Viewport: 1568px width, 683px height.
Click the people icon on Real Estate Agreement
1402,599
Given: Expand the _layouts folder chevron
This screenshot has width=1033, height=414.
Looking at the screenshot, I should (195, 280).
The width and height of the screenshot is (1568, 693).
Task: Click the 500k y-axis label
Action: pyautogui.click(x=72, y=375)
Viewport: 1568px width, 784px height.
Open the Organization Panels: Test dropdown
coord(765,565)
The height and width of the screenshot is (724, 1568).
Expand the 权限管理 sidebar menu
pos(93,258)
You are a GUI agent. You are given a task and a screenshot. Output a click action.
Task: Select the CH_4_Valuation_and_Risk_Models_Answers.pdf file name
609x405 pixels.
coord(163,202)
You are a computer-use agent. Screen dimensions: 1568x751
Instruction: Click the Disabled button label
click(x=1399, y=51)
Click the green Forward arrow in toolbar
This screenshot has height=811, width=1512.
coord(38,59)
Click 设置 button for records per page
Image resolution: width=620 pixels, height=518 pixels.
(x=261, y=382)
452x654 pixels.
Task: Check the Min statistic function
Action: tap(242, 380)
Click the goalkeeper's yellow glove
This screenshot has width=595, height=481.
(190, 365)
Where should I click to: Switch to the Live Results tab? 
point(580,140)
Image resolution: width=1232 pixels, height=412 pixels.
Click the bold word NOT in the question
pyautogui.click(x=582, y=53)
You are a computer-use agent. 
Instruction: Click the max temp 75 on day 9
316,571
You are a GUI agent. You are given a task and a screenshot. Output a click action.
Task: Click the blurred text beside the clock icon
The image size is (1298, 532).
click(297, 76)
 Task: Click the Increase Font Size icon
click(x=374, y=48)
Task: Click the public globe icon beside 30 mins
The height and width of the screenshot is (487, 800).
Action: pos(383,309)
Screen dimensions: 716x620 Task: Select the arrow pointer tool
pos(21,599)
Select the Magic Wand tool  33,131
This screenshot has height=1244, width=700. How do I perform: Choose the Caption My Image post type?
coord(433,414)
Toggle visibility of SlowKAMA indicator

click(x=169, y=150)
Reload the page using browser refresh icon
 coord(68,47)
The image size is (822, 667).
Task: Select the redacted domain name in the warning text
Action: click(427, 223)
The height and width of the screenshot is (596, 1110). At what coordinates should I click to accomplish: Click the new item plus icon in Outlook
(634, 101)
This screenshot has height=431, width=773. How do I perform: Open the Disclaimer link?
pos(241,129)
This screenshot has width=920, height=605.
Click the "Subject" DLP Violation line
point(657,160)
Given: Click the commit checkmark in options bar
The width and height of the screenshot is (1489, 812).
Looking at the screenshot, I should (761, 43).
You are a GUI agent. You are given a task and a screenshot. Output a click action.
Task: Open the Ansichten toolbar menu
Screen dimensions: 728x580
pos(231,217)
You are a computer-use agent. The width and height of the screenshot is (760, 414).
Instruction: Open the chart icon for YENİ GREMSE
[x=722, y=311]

◆ Assignment ◆
Copy each line in the listing where "Viewport" appears.

◆ Task answer ◆
Viewport: 1568px width, 683px height.
Viewport: 1568px width, 784px height.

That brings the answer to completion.